▶ [Source]:
********

CTEM – Combined ThermoElectric Measurement

CTEM ? Combined ThermoElectric Measurement

Measured values

  • Seebeck coefficient (differential thermo-voltage, thermopower)
  • Electrical conductivity
  • Thermal conductivity
  • Thermoelectric figure of merit (direct measurement by the HARMAN method)

Description of facility

The CTEM (Combined ThermoElectric Measurement) combines temperature-dependent measurement of the four essential material parameters of a thermoelectric material:

  • Seebeck coefficient (differential thermo-voltage, thermopower)
  • Electrical conductivity
  • Thermal conductivity
  • Thermoelectric figure of merit (direct measurement by the HARMAN method)

Measurement of the first three quantities simultaneously to the figure of merit, which on the other hand can be calculated from those after a simple formula, provides methodical redundancy allowing for the detection and elimination of systematic errors. This redundancy turns the technique into a most reliable method.

********

▶ [Dataset content]:

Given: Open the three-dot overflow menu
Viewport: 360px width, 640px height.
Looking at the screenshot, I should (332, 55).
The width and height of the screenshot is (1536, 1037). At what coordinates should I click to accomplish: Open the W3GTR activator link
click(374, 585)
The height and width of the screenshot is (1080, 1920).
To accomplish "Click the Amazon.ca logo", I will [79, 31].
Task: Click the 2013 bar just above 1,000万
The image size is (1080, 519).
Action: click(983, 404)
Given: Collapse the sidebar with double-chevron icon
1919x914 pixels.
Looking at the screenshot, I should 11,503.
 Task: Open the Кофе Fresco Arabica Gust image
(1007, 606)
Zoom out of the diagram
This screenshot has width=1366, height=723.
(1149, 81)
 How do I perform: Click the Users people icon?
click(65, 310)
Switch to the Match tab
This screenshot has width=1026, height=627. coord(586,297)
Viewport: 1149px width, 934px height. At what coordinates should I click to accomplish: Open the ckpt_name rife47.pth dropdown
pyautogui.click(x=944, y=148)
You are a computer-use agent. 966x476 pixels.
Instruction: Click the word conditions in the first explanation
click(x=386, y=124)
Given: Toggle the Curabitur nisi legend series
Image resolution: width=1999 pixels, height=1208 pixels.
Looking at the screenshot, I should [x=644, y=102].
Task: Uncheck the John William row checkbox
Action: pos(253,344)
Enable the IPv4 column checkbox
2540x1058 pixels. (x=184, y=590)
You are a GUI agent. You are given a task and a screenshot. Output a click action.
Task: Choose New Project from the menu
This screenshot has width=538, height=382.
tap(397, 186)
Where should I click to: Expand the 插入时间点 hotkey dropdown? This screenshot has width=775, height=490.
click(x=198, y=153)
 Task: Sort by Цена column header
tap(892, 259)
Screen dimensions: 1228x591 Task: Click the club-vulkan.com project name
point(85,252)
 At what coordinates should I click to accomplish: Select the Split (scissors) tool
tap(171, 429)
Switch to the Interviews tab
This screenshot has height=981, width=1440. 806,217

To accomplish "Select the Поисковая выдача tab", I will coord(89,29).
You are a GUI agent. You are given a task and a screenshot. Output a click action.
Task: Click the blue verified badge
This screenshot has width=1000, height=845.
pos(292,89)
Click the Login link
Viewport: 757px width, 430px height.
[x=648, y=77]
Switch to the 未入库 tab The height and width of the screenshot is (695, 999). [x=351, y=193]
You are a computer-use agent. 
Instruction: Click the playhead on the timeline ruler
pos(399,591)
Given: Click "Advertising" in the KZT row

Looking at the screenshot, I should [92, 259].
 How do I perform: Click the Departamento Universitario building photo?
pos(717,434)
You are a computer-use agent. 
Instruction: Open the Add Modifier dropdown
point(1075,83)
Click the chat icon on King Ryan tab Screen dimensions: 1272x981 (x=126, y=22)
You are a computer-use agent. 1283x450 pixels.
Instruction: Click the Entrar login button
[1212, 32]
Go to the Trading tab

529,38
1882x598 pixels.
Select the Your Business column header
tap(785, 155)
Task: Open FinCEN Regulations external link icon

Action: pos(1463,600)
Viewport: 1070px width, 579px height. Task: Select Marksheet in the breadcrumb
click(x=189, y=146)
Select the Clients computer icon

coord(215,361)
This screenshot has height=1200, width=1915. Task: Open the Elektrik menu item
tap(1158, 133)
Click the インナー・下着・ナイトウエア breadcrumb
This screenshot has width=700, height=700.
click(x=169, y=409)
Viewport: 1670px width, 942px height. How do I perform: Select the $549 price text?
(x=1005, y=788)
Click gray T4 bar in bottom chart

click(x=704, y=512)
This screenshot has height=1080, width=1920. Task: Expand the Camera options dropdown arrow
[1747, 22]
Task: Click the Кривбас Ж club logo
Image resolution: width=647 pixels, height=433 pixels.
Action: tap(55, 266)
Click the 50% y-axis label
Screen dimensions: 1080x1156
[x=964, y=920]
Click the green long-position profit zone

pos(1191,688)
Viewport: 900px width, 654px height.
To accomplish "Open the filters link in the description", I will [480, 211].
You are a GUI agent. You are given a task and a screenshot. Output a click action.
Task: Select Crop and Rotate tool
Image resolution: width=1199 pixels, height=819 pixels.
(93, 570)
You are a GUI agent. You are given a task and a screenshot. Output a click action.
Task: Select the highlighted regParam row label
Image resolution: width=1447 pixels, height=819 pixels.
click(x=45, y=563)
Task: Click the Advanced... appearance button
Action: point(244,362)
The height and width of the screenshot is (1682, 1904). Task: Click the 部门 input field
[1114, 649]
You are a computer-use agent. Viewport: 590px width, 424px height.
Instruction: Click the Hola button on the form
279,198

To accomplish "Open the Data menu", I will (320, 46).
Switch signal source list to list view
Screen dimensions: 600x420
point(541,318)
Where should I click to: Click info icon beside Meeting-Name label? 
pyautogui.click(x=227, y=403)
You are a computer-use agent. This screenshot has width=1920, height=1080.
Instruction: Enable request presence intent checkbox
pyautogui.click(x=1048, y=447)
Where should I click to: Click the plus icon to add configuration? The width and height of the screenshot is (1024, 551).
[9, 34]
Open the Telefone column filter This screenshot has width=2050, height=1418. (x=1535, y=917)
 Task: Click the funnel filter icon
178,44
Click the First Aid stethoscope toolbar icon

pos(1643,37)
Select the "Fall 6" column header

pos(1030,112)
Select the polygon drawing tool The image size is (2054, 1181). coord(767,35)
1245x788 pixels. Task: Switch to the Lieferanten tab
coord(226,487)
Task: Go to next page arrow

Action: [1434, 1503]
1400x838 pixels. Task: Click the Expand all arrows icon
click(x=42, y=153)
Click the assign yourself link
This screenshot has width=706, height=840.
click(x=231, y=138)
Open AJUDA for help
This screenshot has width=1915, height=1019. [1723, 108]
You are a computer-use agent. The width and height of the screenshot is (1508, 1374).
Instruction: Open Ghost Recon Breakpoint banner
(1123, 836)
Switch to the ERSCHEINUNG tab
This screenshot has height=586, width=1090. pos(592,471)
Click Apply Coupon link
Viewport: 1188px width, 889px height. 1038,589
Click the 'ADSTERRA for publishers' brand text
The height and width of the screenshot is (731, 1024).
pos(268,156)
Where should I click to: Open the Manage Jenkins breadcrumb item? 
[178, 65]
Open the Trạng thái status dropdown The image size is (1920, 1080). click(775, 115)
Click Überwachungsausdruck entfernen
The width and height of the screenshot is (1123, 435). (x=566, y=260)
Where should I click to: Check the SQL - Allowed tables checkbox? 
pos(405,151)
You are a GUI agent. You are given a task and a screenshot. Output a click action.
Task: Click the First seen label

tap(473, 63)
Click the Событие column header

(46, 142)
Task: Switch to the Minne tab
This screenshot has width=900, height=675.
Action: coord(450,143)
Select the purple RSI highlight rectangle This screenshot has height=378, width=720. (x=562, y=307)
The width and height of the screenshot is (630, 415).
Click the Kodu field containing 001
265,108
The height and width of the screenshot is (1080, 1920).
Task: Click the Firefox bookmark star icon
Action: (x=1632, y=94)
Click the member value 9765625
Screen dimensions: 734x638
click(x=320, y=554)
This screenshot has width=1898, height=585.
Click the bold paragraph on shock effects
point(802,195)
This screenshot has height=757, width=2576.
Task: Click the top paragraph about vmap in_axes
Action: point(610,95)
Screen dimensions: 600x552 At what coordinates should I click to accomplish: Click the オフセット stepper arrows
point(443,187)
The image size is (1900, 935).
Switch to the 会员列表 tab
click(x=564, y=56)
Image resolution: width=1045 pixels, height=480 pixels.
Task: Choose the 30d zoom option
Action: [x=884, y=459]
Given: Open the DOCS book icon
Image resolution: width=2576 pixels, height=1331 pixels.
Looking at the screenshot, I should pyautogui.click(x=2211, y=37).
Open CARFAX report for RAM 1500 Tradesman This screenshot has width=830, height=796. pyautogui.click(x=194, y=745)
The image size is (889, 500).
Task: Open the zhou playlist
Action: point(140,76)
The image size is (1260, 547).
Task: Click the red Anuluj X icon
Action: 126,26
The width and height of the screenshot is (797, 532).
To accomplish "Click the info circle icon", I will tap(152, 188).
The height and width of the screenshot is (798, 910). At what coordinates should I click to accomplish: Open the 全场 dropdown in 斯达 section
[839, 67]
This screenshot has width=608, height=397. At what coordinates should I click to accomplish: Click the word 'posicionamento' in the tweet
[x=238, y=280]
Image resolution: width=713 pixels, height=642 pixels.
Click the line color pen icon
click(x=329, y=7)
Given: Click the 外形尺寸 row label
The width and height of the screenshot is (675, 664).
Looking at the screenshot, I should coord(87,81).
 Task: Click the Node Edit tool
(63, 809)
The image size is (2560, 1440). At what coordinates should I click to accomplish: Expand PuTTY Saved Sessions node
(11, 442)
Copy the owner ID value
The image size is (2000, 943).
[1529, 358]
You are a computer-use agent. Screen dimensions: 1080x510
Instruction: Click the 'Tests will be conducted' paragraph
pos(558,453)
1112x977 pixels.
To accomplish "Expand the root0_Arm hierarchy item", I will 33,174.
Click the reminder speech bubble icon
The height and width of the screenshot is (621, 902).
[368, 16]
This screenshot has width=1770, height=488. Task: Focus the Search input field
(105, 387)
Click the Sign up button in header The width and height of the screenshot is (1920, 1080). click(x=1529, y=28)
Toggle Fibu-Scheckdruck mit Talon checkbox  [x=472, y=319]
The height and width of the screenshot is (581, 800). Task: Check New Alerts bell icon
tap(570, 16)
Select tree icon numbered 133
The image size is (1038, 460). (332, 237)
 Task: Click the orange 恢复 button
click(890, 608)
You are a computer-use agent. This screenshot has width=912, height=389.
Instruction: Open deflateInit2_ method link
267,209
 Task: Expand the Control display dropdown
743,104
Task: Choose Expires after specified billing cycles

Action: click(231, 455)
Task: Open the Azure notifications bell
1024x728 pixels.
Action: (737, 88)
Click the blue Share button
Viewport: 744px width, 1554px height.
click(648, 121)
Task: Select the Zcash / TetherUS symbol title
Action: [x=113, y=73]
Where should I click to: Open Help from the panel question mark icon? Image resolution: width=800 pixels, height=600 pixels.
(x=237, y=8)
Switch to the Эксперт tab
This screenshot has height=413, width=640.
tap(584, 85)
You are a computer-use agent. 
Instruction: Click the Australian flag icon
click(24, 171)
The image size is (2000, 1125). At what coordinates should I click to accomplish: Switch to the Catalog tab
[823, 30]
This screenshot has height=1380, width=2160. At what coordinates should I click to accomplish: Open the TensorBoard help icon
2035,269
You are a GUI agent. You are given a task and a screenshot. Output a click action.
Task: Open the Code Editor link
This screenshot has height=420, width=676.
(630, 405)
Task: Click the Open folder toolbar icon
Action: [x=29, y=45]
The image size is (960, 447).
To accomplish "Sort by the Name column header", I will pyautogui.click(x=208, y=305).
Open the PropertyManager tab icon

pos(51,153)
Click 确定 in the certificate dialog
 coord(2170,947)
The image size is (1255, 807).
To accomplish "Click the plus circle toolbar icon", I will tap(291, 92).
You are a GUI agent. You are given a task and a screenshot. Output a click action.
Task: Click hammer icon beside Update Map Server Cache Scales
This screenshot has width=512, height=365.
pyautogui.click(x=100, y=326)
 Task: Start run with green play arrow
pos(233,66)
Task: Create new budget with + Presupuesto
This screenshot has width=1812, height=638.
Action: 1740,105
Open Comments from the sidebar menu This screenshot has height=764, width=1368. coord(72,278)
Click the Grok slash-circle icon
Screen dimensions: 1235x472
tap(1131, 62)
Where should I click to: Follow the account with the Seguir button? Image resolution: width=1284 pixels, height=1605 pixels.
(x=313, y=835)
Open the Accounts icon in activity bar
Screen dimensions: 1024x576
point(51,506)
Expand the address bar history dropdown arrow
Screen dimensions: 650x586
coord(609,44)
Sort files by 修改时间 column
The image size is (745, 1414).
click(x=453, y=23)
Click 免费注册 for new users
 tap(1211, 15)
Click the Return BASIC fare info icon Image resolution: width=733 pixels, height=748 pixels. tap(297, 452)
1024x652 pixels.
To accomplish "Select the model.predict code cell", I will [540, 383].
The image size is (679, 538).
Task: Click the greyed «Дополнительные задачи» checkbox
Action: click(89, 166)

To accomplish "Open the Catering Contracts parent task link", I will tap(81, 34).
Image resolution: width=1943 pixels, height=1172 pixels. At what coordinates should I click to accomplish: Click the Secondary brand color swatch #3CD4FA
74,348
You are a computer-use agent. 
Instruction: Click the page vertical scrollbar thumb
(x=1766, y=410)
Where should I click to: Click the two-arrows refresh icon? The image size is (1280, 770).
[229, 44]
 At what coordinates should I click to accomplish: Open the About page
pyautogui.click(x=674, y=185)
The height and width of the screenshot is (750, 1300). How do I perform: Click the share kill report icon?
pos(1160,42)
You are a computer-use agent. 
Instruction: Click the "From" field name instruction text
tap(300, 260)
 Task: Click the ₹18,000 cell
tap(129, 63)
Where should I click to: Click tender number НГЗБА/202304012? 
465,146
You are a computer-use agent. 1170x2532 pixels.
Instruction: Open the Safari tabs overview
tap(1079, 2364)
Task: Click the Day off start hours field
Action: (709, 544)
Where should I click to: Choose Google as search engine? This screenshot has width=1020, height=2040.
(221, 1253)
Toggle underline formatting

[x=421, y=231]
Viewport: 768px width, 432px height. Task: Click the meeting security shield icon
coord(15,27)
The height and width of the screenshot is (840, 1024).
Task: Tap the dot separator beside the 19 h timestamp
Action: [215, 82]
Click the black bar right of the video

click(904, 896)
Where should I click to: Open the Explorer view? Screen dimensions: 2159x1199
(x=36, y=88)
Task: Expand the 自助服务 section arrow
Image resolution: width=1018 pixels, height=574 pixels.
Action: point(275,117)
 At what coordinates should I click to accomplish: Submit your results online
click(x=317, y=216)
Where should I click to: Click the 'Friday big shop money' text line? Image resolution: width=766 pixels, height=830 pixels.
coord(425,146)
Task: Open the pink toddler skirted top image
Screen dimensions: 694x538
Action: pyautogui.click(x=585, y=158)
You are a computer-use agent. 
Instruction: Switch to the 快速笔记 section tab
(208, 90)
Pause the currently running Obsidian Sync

********

▶ [Written exercise]:
Reproduce everything in the CTEM text above from "The CTEM (Combined" down to "most reliable method.", word for word.

▶ [Result for this exercise]:
The CTEM (Combined ThermoElectric Measurement) combines temperature-dependent measurement of the four essential material parameters of a thermoelectric material:

  • Seebeck coefficient (differential thermo-voltage, thermopower)
  • Electrical conductivity
  • Thermal conductivity
  • Thermoelectric figure of merit (direct measurement by the HARMAN method)

Measurement of the first three quantities simultaneously to the figure of merit, which on the other hand can be calculated from those after a simple formula, provides methodical redundancy allowing for the detection and elimination of systematic errors. This redundancy turns the technique into a most reliable method.